GBC, which wields one of the widest media platforms in the country, has had several occasions where its priorities have been criticized.
 Last week, when an all-important Parliamentary enquiry was to be held and broadcasted publicly, GTV declined to beam the broadcast with the excuse of technical hitches. This move was widely criticized because GTV was seen as trying to shield government officials who were cited for complicity in a popular judgment debt scandal; The Construction Pioneer scandal.
“As I read the report, I said to myself, GBC is bound to sit up and change its ways,” Mr. Blay Amihere stated when he launched the African Media Barometer in Accra on Wednesday.
“GTV news bulletins usually follow the hierarchy of government institutions, with the President and Vice President leading the news, followed by ministers in the order of their seniority,” stated the damning findings in the Barometer, which prides itself as the first home grown analysis of the media landscape in Africa.

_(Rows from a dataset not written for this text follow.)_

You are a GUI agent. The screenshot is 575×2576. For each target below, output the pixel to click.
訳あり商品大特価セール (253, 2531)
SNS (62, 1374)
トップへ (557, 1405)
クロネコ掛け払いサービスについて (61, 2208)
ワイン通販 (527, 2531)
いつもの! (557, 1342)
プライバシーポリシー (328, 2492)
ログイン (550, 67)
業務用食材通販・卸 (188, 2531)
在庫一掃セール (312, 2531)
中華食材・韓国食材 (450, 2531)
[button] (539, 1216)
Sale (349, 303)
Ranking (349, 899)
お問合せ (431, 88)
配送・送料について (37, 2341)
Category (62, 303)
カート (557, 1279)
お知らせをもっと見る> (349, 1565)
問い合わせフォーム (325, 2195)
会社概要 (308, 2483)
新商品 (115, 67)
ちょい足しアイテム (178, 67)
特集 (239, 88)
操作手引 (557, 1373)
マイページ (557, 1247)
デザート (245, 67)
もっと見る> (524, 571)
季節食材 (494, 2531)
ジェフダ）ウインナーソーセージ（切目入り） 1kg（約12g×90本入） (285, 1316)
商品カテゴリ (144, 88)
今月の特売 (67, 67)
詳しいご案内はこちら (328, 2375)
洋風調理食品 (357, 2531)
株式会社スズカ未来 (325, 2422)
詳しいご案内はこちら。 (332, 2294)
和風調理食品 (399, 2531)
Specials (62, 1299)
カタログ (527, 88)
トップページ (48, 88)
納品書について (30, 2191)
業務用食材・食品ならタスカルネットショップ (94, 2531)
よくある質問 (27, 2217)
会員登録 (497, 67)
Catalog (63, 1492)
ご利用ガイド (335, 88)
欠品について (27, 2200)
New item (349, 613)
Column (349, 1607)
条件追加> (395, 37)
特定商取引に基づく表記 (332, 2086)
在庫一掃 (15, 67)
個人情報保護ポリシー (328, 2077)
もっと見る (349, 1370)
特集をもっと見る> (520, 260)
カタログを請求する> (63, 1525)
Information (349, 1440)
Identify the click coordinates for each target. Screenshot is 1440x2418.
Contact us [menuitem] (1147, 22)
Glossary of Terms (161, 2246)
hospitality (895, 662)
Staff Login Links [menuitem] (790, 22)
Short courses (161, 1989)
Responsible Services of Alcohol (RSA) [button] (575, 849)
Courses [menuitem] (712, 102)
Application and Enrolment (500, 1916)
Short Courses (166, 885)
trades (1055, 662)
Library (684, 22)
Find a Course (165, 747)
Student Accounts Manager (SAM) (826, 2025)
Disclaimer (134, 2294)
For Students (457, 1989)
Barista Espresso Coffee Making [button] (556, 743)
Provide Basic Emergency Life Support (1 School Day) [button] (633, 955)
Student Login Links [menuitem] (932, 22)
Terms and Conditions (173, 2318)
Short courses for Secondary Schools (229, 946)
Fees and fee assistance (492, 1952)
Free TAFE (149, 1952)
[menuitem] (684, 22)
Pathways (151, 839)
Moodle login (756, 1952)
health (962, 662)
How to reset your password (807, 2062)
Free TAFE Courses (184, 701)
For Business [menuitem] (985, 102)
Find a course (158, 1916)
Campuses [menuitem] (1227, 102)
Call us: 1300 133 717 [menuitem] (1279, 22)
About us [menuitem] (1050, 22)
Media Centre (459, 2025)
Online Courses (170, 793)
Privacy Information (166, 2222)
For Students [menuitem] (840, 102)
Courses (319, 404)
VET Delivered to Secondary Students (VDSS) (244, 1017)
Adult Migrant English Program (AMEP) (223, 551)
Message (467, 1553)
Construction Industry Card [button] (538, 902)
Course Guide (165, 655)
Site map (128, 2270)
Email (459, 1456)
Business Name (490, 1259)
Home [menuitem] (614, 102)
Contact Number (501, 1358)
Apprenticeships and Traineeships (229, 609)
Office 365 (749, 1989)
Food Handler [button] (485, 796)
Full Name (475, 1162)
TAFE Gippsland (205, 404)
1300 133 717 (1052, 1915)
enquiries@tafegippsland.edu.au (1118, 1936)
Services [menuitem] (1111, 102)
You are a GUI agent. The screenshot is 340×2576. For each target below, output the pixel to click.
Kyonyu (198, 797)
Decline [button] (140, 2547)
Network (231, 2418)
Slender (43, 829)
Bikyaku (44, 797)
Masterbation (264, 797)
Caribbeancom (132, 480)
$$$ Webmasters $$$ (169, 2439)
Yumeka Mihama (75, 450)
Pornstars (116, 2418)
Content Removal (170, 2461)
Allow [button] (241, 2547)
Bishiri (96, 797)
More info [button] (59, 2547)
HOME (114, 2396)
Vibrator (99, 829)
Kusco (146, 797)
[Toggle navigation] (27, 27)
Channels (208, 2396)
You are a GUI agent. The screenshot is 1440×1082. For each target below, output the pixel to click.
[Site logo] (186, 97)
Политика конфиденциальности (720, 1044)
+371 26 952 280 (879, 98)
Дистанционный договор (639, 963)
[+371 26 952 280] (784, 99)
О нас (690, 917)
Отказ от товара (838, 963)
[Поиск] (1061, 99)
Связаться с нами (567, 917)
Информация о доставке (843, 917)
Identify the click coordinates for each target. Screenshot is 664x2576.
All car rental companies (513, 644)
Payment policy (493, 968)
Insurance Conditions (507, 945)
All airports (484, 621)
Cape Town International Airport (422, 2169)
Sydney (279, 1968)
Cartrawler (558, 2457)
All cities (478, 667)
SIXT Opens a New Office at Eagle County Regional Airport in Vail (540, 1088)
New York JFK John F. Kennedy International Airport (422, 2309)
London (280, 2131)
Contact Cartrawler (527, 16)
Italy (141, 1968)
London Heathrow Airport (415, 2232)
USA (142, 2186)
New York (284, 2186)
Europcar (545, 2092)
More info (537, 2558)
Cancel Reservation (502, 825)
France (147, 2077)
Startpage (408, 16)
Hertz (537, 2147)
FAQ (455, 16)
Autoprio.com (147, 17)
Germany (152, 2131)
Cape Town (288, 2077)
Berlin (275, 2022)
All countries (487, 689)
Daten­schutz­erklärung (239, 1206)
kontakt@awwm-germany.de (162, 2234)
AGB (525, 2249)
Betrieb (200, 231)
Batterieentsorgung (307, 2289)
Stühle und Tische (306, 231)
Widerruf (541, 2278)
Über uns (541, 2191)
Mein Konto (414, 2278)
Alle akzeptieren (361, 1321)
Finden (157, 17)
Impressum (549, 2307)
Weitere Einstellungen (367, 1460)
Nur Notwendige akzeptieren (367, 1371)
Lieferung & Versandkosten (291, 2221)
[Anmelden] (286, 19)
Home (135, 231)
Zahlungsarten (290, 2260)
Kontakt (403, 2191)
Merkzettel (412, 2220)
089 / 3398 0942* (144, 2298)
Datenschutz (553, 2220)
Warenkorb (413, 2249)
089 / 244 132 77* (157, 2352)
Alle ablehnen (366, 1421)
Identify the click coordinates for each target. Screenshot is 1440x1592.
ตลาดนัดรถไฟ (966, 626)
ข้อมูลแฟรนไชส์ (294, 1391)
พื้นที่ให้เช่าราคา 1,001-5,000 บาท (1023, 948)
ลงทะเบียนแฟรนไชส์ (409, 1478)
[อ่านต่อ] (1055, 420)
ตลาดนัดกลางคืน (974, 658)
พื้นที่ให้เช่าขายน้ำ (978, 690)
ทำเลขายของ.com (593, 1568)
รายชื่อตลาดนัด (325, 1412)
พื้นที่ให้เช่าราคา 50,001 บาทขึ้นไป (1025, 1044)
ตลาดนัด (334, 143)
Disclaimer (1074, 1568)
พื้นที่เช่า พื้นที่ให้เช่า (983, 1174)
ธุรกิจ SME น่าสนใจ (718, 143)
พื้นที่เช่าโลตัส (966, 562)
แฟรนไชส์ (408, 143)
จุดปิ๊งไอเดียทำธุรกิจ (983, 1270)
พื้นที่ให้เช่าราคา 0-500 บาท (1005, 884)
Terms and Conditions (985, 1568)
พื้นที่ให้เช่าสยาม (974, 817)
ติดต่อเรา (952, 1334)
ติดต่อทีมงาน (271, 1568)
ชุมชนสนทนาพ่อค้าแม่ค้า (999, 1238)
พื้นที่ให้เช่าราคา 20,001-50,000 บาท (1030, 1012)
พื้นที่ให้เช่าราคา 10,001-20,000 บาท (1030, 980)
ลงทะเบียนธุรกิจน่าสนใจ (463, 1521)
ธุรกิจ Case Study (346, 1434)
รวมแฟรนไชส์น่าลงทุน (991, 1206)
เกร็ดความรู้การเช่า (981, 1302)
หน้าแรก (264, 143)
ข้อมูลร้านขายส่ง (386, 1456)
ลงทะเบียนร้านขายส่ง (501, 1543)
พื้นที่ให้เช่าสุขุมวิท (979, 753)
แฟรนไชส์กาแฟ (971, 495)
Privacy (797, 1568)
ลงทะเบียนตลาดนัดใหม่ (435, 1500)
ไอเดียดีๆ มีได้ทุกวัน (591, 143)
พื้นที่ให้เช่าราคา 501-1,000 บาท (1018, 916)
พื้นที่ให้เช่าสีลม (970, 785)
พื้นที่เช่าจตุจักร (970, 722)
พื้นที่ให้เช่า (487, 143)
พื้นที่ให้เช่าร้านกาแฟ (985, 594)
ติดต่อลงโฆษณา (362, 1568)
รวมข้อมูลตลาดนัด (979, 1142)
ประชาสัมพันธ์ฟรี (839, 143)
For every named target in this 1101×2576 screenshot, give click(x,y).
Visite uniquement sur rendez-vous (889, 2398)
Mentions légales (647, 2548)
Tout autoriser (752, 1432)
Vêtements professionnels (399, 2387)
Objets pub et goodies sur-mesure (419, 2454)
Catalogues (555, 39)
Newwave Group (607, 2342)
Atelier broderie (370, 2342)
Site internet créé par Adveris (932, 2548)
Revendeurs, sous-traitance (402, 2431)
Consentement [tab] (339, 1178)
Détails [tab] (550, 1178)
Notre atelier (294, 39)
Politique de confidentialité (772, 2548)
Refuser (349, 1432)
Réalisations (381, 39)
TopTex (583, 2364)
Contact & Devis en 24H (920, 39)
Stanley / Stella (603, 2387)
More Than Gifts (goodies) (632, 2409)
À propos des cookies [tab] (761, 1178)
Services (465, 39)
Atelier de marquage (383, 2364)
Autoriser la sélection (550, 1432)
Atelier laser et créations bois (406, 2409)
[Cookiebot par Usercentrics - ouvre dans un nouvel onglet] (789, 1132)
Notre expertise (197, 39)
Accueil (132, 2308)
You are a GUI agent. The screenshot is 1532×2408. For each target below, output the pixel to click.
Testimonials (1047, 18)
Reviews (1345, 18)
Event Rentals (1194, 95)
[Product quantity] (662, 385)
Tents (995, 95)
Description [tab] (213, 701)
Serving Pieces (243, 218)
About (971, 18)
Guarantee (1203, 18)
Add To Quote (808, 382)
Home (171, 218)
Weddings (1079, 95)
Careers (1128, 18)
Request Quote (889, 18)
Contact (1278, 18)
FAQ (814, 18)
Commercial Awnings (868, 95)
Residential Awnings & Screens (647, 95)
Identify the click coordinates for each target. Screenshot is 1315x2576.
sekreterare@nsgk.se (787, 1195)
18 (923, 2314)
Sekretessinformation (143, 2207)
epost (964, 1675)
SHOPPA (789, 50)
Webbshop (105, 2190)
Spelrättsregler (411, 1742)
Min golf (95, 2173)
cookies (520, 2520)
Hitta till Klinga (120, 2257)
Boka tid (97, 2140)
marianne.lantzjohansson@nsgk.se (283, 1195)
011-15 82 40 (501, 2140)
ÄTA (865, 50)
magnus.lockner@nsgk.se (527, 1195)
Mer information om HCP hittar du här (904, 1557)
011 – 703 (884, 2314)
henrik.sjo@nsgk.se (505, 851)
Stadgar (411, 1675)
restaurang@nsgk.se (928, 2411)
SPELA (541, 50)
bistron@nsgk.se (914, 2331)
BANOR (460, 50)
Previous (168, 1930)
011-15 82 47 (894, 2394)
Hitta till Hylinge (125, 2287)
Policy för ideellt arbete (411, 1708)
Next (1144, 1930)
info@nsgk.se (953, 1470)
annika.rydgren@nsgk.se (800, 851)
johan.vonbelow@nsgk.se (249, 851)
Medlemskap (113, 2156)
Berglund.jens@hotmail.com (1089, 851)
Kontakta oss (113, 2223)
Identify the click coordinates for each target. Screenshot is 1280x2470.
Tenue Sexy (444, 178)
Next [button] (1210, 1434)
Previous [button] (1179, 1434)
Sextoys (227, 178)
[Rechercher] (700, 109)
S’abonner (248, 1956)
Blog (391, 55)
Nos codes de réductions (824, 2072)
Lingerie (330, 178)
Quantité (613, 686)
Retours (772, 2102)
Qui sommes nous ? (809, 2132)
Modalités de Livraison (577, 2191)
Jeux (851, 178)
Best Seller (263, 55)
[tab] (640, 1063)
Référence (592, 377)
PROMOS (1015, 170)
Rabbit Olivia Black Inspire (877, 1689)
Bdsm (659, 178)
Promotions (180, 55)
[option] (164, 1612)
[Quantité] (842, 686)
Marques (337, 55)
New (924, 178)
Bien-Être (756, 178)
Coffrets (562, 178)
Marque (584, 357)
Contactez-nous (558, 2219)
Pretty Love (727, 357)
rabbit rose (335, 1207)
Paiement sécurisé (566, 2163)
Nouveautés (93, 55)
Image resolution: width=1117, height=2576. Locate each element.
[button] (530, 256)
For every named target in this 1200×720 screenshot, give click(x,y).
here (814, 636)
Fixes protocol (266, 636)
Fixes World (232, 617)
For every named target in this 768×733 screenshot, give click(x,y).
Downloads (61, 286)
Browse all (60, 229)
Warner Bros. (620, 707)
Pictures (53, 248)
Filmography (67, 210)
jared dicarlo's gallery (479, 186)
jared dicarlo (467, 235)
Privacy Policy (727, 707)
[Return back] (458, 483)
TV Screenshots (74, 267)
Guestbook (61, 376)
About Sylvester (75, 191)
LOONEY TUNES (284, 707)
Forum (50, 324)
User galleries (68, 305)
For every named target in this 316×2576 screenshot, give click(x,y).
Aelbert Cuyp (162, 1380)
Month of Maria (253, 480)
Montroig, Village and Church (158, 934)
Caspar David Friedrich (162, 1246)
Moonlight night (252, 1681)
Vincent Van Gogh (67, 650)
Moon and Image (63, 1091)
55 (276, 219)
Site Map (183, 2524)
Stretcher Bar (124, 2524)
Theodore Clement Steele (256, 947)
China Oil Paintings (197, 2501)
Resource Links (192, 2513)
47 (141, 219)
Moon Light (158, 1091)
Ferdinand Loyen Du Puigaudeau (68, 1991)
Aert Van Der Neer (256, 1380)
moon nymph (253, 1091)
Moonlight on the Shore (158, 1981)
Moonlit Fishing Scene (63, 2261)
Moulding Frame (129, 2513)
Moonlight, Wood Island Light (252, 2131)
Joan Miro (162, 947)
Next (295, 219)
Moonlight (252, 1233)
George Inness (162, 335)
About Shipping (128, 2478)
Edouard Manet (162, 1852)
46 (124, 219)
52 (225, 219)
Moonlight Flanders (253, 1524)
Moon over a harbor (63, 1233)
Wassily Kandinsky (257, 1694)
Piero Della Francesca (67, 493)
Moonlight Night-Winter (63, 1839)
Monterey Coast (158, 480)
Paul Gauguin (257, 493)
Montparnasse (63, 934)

Ransford Tetteh, a member of the committee that drafted the report, explained that the report was designed to specifically criticize the media landscape in Ghana constructively, in the hope of improving content and standards in the industry. “We know, as the media fraternity, we don’t want to be assessed, yet we jump onto the bandwagon to assess others. We will only be relevant if we do this self regulation,” he noted. 
The Barometer made a series of useful observations and critique of all the important aspects of the Ghanaian media.
The FES has been on the forefront of the advocacy for democracy and media freedom in Ghana.
In the 1990s, the publication of the annual state of media reviews in Ghana and West Africa, supported by the FES, allowed the Ghana Journalists Association and its West African arm (WAJA), as well as other industry stakeholders to do a thorough assessment of the media’s performance in the sub-region.
“The barometer meets the goals of the initiative of allowing self-assessment of the Ghanaian media landscape and offers an honest analysis that can help us to deepen media practice and democracy in Ghana”, the NMC boss said.